Chinese car company LDV has removed then reinstated a discount offer on runout models of the LDV T60 ute after pressure from dealers who were faced with having to tell customers the price they signed up to was about to go up.
However, customers who have already placed an order will only receive their LDV T60 utes at the discounted price if the factory can deliver them.
Earlier this week, amid concerns it could not source enough cars out of the Chinese factory, the distributor for LDV vehicles in Australia told dealers in a confidential bulletin “we will not price protect deliveries into June” and brought the end date of the discount offer forward by one month, to 31 May.
LDV advised dealers it is “imperative ... sales staff are aware of the need to sell ... vehicles that are already in dealer stock, (in a) compound, or currently on water.”
A runout offer starting from $28,990 drive-away on the LDV T60 ute proved so popular dealers quickly ran out of stock.
Ongoing production slowdowns – due to the global semiconductor shortage – dramatically reduced the next shipment of vehicles before the offer was originally due to end on June 30.
While car companies can bring forward the end date of promotional campaigns, under Australian Consumer Law they need to honour orders signed at an agreed price.

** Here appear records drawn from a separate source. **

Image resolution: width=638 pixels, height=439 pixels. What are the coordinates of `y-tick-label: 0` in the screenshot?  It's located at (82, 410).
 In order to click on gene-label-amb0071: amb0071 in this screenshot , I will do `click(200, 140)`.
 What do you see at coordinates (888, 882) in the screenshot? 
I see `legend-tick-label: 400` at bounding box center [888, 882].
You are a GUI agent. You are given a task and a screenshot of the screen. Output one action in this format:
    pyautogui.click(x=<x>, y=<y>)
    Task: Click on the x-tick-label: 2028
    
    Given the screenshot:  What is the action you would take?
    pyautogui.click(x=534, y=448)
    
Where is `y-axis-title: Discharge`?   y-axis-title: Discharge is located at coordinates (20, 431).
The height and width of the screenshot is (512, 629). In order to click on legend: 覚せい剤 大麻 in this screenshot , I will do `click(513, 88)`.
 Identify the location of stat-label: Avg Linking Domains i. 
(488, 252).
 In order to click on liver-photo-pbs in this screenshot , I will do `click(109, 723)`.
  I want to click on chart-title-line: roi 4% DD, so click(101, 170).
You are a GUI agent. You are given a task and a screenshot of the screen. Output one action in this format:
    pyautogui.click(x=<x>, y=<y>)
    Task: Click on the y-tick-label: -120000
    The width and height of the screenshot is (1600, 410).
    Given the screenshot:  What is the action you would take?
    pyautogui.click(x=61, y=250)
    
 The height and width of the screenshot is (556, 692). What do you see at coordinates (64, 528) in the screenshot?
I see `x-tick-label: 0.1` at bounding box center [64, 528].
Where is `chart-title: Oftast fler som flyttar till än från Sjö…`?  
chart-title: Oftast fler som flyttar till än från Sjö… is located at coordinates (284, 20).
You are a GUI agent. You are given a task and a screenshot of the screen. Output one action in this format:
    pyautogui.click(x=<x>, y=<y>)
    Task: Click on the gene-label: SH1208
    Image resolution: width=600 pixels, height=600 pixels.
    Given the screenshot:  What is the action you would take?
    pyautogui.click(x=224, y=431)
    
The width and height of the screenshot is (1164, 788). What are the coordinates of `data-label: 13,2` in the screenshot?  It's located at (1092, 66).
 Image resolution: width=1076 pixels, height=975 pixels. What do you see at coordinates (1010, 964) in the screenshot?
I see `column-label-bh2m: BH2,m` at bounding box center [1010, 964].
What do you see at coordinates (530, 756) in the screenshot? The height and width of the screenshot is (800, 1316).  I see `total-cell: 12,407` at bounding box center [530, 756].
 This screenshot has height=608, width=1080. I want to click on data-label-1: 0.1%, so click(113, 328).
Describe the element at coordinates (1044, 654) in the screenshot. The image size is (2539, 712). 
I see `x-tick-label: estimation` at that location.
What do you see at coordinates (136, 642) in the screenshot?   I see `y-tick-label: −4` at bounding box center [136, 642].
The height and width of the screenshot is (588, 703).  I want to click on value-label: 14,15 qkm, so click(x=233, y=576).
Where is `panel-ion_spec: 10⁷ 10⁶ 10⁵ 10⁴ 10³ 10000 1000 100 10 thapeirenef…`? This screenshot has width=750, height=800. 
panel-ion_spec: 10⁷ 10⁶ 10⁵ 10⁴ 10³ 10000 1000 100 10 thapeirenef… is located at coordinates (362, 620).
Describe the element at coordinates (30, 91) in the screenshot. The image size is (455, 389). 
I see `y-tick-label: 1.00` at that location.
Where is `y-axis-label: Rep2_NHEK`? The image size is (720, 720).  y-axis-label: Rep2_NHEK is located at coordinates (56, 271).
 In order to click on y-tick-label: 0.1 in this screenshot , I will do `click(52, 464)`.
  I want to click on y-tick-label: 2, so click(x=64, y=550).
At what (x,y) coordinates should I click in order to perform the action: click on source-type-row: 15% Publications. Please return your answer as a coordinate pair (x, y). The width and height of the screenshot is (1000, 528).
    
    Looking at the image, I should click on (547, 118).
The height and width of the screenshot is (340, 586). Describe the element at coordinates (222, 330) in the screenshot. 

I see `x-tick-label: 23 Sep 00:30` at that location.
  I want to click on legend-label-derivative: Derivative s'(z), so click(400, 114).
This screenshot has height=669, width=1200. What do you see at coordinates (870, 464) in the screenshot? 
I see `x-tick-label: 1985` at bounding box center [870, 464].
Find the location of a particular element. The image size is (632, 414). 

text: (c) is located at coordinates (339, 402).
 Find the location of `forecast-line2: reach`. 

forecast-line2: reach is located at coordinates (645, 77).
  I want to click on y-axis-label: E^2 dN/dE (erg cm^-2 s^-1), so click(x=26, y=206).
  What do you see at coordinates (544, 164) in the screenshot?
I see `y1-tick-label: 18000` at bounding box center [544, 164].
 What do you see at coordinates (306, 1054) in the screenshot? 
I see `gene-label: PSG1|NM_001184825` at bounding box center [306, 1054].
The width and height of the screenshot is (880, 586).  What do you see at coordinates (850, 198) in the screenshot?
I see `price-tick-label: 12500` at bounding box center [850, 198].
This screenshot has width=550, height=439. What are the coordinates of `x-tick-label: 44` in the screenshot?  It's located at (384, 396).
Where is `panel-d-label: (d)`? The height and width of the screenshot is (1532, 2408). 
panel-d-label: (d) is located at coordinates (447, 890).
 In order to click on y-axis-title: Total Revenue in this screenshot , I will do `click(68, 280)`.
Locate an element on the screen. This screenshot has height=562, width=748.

In response to a query from CarAdvice about the legality of a car company or dealer not honouring a drive-away discount offer – and requiring the customer to pay a higher price after signing an order and placing a deposit – a statement from the Australian Competition and Consumer Commission (ACCC) said: “We are aware of reports that a number of sectors, including the motor vehicle sector, are experiencing shortages of supplies of particular parts due to several issues, including impacts flowing from the COVID-19 pandemic.”
However, the ACCC statement continued: “If a dealer agrees to sell a car for a fixed price but later seeks to increase that price, where the terms and conditions do not allow this, that may be misleading or deceptive conduct in breach of the Australian Consumer Law. Similarly, if a dealer represents that a price is guaranteed, but later seeks to increase that price, that may also be misleading or deceptive.”
If a car company or car dealer tries to increase the cost of a vehicle – after the contract has been signed by the customer at an agreed price – then it “may mean the consumer has a contractual right of action against the dealer”.
Included in the ACCC’s warnings: “Consumers should review the terms of their purchase contract (to make sure the car seller has not allowed a provision for a price increase). Consumers may be able to pursue dispute resolution through their local state or territory tribunal.”
Following feedback from dealers who were concerned about the prospect of having to contact customers and inform them the price would go up if eligible LDV T60 utes could not be delivered before the end of May, representatives for LDV Australia clarified their earlier statement.
“Following feedback from today’s (dealer) meeting, we would like to acknowledge the network’s concerns surrounding the recent changes to the T60 runout campaign,” the latest dealer bulletin says.
The company said it will stand by its decision to pull forward the deadline for the drive-away deal from 30 June 2021 to 31 May 2021.
However, it said it would honour drive-away “runout” deal prices on sales contracts signed by customers before 3 May 2021.
“Accordingly, we advise that if and when the factory recommences production of the current model T60 we will honour contracts signed by customers up to and including May 3, 2021,” the LDV dealer bulletin says.
To ensure dealers don't add any extra orders at the discounted rate after the 3 May 2021 cut-off, LDV has requested proof of all contracts signed prior to this date be sent through for verification.
A statement from the distributors of LDV in Australia said: “It has always been LDV and the Ateco Group’s intention to protect customers from any issues caused by the COVID-19 global pandemic – in this instance supply constraints exacerbated by the global semiconductor shortage.”
The statement clarified that LDV did not want to “promote an offer for vehicles the factory could not supply” and to “ensure dealers didn’t continue to take orders for vehicles they couldn’t guarantee supply of.”
“It is, and has always been, our intention to assist dealers in honouring sale contracts of vehicles they can supply under the campaign parameters,” said the LDV Australia statement. “If and when the factory is able to resume production of vehicles, LDV will fulfil existing customer orders under the communicated campaign pricing structure.”